Segunda-feira, 5 de Dezembro de 2011

A(s) memória(s) do êxodo

 

Encontrar vestígios da presença de Israel (ou dos Israelitas) no Egipto parece ser uma tarefa extremamente difícil, senão mesmo impossível1. Na verdade, a única referência egípcia ao Israel das origens parece ser a que se encontra na Estela de Vitória do faraó Merneptah, onde se pode ler: «Israel foi devastado e ficou ermo, não tem semente.» No entanto, este Israel não se encontra no Egipto, mas nas regiões montanhosas da Palestina central!

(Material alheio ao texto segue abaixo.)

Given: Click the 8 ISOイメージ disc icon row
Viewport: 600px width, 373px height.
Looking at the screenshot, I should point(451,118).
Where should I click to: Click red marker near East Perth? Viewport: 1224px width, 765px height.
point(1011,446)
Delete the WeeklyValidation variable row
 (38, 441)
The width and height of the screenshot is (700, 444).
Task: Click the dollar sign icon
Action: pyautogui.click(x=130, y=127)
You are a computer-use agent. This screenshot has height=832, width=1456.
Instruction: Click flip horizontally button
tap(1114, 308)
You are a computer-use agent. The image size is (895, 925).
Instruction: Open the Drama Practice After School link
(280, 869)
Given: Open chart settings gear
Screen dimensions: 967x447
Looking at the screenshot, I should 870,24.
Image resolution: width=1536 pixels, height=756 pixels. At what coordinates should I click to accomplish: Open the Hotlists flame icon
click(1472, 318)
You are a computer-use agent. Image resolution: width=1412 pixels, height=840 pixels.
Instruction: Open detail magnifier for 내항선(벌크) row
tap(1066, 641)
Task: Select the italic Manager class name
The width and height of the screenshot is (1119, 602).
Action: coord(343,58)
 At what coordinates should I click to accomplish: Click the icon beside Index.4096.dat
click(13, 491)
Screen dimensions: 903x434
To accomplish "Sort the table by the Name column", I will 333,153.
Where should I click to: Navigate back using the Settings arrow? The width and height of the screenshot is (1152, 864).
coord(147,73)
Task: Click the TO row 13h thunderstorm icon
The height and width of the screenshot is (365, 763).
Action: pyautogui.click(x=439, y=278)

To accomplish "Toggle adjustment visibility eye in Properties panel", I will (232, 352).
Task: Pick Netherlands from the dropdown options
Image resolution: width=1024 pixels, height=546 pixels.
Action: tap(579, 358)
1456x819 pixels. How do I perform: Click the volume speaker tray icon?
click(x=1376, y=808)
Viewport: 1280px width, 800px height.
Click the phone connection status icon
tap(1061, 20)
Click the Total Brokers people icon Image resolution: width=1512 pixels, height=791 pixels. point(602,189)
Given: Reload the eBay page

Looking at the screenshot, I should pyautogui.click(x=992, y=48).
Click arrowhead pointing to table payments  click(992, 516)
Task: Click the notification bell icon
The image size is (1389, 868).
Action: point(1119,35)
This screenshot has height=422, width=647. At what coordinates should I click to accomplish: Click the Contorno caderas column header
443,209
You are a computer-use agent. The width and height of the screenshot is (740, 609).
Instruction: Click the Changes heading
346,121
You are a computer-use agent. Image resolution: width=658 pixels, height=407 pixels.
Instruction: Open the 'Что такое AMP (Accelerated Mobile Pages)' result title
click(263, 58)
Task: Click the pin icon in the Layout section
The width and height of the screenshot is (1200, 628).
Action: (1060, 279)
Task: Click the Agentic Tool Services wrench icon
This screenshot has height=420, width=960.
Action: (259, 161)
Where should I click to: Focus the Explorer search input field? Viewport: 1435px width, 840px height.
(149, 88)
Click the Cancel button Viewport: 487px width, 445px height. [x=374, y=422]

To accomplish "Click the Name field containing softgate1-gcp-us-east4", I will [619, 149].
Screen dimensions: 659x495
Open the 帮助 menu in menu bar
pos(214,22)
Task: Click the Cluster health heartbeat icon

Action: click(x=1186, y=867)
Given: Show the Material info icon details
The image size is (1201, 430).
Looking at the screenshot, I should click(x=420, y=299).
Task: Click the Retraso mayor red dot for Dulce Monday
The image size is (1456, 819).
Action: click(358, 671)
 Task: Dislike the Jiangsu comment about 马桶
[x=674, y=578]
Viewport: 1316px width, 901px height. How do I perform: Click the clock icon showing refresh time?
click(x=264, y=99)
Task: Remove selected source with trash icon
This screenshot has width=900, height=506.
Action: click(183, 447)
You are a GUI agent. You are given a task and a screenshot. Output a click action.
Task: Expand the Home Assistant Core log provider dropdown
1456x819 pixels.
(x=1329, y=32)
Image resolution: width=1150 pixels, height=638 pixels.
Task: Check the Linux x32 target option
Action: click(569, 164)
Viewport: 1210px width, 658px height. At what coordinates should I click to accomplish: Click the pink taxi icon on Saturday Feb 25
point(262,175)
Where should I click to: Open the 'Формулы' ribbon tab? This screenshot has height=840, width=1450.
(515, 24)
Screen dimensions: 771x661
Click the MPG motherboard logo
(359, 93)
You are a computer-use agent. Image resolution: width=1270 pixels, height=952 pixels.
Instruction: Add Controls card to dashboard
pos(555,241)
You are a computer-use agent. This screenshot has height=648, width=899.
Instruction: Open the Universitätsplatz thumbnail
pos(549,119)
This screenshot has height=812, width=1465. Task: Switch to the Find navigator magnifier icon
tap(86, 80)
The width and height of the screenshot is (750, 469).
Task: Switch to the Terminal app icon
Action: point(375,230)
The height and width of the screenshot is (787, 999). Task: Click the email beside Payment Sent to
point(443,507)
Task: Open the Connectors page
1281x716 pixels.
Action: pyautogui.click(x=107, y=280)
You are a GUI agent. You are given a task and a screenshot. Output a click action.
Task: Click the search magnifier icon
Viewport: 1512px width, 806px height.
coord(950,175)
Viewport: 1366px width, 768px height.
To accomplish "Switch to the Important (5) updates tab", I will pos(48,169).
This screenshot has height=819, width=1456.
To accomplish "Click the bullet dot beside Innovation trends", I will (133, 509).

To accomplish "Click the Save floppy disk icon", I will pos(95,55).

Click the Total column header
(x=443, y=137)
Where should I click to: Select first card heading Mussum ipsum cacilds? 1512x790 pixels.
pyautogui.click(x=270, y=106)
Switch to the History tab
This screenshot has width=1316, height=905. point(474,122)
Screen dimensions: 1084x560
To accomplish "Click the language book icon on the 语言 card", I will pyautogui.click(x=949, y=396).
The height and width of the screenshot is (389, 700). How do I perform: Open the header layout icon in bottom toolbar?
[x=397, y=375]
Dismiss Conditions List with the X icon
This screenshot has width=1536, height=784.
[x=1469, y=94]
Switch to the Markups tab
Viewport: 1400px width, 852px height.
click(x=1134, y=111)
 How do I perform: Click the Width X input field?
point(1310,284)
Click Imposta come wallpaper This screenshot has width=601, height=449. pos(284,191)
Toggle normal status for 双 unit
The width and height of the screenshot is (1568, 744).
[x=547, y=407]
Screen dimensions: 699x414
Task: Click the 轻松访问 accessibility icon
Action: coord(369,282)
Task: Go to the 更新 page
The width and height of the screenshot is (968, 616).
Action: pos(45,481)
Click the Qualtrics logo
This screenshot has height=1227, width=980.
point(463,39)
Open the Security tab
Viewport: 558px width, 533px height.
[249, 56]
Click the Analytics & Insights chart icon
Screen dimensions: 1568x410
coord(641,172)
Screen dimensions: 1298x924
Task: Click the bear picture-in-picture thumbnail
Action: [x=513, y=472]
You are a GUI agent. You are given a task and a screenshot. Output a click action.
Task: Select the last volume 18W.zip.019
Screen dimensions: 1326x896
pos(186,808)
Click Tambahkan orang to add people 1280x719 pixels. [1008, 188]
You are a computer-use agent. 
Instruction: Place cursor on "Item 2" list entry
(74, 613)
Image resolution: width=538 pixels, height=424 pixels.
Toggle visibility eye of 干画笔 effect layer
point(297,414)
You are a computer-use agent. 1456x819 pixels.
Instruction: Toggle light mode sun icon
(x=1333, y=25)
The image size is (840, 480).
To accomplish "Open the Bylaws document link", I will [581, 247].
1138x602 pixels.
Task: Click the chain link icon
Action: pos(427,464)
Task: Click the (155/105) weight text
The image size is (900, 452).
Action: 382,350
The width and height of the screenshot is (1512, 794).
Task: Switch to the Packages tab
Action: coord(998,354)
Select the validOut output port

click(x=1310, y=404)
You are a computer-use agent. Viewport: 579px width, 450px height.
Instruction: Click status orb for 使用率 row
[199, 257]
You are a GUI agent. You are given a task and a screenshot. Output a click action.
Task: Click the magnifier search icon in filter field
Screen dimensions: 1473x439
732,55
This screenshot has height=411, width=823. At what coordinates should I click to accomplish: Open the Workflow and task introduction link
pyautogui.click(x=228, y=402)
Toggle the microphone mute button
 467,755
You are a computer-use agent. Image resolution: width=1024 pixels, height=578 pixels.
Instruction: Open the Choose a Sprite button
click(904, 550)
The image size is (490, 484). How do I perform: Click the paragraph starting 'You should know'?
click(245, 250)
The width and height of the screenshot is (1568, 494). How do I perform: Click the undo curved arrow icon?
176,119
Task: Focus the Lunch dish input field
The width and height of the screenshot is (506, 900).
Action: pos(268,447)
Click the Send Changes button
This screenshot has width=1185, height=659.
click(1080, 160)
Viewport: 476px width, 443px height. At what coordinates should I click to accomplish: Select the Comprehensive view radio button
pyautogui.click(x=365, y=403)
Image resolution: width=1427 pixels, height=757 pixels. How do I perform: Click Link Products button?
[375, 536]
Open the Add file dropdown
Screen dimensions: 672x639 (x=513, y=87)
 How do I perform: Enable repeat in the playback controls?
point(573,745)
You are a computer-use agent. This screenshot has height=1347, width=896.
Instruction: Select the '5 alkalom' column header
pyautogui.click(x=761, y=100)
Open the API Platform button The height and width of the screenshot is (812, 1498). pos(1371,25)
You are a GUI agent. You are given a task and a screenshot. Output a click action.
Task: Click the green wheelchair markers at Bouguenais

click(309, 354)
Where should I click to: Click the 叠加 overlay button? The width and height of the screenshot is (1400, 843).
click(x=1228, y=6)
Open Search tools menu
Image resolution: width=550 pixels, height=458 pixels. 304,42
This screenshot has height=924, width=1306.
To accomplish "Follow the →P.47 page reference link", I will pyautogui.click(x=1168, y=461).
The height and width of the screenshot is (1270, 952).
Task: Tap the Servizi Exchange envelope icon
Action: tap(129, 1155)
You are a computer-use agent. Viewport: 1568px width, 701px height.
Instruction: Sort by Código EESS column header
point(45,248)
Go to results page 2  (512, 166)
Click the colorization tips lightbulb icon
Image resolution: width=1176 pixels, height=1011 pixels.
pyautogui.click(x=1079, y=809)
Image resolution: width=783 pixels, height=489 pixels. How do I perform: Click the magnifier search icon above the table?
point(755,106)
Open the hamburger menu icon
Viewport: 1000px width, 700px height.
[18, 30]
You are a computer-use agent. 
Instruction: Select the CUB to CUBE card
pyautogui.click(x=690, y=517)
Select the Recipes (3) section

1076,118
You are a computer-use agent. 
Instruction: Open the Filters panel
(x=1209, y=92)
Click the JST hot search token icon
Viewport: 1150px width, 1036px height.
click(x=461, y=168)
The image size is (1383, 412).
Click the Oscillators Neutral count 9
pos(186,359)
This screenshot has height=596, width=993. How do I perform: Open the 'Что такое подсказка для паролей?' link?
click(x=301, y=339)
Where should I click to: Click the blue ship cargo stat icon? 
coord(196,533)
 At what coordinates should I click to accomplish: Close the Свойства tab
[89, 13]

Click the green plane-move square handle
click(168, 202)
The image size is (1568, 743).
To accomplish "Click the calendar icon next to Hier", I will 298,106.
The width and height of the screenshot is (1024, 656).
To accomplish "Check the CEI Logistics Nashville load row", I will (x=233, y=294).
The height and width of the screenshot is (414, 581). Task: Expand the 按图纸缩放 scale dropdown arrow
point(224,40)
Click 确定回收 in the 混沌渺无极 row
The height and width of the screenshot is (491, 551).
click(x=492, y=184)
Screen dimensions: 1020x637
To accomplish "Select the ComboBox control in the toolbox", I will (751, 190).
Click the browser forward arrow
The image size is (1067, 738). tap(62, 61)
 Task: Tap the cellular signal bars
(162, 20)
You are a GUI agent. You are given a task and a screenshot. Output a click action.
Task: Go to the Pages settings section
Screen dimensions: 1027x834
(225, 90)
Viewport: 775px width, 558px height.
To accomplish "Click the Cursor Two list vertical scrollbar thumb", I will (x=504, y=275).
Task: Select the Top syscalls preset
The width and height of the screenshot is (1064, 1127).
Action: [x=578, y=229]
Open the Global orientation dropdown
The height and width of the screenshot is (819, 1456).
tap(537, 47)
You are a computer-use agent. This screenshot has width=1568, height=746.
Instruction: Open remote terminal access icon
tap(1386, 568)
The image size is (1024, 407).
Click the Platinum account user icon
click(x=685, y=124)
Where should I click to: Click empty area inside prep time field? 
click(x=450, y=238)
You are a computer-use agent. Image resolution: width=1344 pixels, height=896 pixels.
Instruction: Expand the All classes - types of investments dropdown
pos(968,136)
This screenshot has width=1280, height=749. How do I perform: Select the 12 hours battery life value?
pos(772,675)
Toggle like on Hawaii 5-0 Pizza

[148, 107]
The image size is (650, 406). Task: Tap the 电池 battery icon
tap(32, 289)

Muitos pensaram que essas palavras poderiam coadunar-se, perfeitamente, com a tradição bíblica do êxodo, de maneira que a inscrição egípcia faria referência à instalação de Israel, tal como é relatada no livro de Josué; e, sendo assim, o êxodo propriamente dito teria tido lugar durante os reinados de Seti I ou Ramsés II (nem a propósito: Moisés face a face com o grande Ramsés II, um excelente guião holliwoodiano!).

Porém, nenhum destes faraós morreu afogado! Bom, neste caso, talvez os textos bíblicos revelem um certo carácter «mítico», mas com um fundo histórico: os Israelitas podiam ser 'apiru – um termo próximo de 'ibri, «hebreu», e que refere um grupo social bastante problemático, mas bem documentado na Correspondência de Amarna –, ou seja, uma espécie de bandidos/mercenários que criavam continuamente problemas às cidades-estado fiéis ao Egipto; ou, talvez, shasu das regiões desérticas, umas vezes combatidos pelos faraós em campanha e, outras, favorecidos nas suas longas viagens de transumância, com os seus rebanhos. Uns e outros, na verdade, constam das listas egípcias de prisioneiros... Mas, aqui, entramos no domínio das especulações.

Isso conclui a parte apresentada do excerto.